__TO DO__. Retype the lines of the records from the line containing "Click the document icon beside 部下の等級・評価一覧" up to and including the line containing "click(x=26, y=38)", without altering anything.

__STORED ROWS__.
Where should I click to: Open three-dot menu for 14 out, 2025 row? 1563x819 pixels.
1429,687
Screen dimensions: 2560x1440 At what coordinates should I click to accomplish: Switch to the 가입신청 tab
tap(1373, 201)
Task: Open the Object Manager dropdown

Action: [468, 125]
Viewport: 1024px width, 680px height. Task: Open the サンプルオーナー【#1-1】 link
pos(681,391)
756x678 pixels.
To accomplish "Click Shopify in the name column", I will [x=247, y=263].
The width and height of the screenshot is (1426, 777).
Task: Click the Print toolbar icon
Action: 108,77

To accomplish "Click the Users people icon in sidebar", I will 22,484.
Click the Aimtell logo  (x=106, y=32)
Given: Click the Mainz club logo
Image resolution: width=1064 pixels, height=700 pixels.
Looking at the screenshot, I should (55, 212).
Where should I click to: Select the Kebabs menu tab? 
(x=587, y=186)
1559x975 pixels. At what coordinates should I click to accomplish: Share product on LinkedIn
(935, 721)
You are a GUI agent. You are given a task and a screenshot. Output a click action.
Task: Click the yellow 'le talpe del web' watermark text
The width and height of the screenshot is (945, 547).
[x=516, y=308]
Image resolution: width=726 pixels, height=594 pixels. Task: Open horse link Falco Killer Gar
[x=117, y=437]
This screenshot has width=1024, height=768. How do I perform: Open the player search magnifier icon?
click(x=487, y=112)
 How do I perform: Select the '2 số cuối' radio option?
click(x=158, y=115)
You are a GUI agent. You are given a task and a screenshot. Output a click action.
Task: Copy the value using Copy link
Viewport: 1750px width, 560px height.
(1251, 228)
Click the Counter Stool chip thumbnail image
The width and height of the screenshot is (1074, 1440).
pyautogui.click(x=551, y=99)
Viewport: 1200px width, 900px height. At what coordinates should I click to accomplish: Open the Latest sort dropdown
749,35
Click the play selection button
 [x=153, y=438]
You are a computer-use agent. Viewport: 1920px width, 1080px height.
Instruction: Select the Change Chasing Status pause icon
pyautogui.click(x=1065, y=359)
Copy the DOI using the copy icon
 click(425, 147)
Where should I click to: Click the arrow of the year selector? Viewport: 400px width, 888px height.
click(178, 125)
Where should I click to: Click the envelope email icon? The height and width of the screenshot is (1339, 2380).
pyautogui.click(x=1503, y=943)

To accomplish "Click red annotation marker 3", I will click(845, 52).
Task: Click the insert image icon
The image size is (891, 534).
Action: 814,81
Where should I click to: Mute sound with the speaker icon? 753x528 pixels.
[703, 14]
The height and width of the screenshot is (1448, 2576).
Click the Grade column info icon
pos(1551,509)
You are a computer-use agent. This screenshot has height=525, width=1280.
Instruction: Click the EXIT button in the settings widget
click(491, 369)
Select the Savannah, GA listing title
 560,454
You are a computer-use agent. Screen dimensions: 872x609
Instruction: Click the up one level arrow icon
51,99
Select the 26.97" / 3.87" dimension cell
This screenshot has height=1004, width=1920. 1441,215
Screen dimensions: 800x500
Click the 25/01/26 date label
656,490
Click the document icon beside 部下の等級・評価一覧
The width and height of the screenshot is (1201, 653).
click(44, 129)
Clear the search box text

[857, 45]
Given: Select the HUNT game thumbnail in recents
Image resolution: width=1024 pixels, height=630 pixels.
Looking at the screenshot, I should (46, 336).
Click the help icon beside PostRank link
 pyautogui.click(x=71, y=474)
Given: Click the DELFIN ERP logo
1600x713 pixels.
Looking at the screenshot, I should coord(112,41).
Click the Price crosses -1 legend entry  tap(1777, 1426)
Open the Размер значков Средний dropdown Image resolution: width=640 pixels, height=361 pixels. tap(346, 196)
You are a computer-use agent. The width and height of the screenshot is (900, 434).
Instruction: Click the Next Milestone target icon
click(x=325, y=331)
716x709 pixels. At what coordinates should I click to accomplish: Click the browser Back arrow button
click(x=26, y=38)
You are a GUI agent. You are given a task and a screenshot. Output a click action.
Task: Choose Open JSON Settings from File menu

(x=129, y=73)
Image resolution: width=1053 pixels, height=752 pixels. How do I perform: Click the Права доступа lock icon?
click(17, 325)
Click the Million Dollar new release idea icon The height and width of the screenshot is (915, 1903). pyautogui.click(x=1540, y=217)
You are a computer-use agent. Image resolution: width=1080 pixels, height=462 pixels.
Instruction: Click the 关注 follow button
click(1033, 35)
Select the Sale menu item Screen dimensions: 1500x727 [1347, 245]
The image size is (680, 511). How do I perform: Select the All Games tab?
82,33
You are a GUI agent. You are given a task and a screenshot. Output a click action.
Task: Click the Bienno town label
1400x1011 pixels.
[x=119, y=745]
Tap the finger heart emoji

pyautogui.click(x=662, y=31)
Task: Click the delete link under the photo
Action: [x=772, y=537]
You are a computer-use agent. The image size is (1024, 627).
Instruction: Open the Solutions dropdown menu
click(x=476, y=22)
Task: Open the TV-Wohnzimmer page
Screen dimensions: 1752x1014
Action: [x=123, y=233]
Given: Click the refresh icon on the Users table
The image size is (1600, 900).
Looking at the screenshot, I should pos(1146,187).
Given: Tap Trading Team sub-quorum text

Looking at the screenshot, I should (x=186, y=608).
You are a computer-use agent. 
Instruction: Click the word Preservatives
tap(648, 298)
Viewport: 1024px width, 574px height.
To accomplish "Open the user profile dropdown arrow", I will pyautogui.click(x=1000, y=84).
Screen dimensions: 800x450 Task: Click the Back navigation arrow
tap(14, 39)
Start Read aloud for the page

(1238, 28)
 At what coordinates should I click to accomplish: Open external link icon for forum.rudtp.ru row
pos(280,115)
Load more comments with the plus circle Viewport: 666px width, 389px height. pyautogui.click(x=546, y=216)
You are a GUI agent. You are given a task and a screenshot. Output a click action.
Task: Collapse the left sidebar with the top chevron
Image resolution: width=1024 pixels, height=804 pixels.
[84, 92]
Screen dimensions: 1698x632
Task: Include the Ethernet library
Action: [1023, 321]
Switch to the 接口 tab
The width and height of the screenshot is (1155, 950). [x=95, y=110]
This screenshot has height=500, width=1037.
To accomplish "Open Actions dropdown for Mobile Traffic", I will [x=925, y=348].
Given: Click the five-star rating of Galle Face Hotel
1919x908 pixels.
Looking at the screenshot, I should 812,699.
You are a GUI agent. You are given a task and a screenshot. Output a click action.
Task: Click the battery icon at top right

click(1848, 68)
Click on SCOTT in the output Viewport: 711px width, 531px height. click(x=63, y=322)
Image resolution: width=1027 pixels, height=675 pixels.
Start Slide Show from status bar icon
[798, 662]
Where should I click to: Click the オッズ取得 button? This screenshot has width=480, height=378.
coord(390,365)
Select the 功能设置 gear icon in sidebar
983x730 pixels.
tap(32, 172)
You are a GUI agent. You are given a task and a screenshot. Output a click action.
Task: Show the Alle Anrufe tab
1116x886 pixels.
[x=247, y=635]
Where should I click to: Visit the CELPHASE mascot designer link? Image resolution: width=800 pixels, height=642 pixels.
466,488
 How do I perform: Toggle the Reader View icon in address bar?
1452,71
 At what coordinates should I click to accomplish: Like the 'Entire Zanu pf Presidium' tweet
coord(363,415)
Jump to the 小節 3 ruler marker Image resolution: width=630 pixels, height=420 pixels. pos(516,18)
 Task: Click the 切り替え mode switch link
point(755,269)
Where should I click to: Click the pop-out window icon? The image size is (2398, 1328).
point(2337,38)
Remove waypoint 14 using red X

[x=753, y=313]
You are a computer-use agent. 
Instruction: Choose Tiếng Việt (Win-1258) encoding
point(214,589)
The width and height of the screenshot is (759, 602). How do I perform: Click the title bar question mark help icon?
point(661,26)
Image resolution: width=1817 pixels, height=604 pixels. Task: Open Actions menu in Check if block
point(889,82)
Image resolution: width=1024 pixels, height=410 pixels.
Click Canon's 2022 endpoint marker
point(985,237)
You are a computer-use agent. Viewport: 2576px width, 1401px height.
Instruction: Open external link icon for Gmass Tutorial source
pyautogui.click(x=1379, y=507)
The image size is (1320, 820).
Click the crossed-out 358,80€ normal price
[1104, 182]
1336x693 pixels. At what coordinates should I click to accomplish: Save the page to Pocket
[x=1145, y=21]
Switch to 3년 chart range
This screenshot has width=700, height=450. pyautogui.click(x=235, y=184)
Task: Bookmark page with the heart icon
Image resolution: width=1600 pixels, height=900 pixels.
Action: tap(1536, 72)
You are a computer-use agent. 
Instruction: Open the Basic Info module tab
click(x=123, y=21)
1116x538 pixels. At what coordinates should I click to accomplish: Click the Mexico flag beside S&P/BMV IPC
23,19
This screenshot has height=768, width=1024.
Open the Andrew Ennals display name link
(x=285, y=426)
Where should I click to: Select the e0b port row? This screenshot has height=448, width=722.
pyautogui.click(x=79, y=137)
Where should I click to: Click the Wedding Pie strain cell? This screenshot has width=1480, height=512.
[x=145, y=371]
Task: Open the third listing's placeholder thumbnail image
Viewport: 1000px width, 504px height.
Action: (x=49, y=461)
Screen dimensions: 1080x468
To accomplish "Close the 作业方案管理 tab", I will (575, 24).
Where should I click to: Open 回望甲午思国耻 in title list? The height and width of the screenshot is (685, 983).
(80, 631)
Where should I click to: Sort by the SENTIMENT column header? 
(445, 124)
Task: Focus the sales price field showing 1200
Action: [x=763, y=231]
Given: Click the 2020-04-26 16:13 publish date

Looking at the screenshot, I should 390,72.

__EXERCISE SOLUTION__.
Click the document icon beside 部下の等級・評価一覧
The width and height of the screenshot is (1201, 653).
click(44, 129)
Clear the search box text

[857, 45]
Given: Select the HUNT game thumbnail in recents
Image resolution: width=1024 pixels, height=630 pixels.
Looking at the screenshot, I should (46, 336).
Click the help icon beside PostRank link
 pyautogui.click(x=71, y=474)
Given: Click the DELFIN ERP logo
1600x713 pixels.
Looking at the screenshot, I should coord(112,41).
Click the Price crosses -1 legend entry  tap(1777, 1426)
Open the Размер значков Средний dropdown Image resolution: width=640 pixels, height=361 pixels. tap(346, 196)
You are a computer-use agent. The width and height of the screenshot is (900, 434).
Instruction: Click the Next Milestone target icon
click(x=325, y=331)
716x709 pixels. At what coordinates should I click to accomplish: Click the browser Back arrow button
click(x=26, y=38)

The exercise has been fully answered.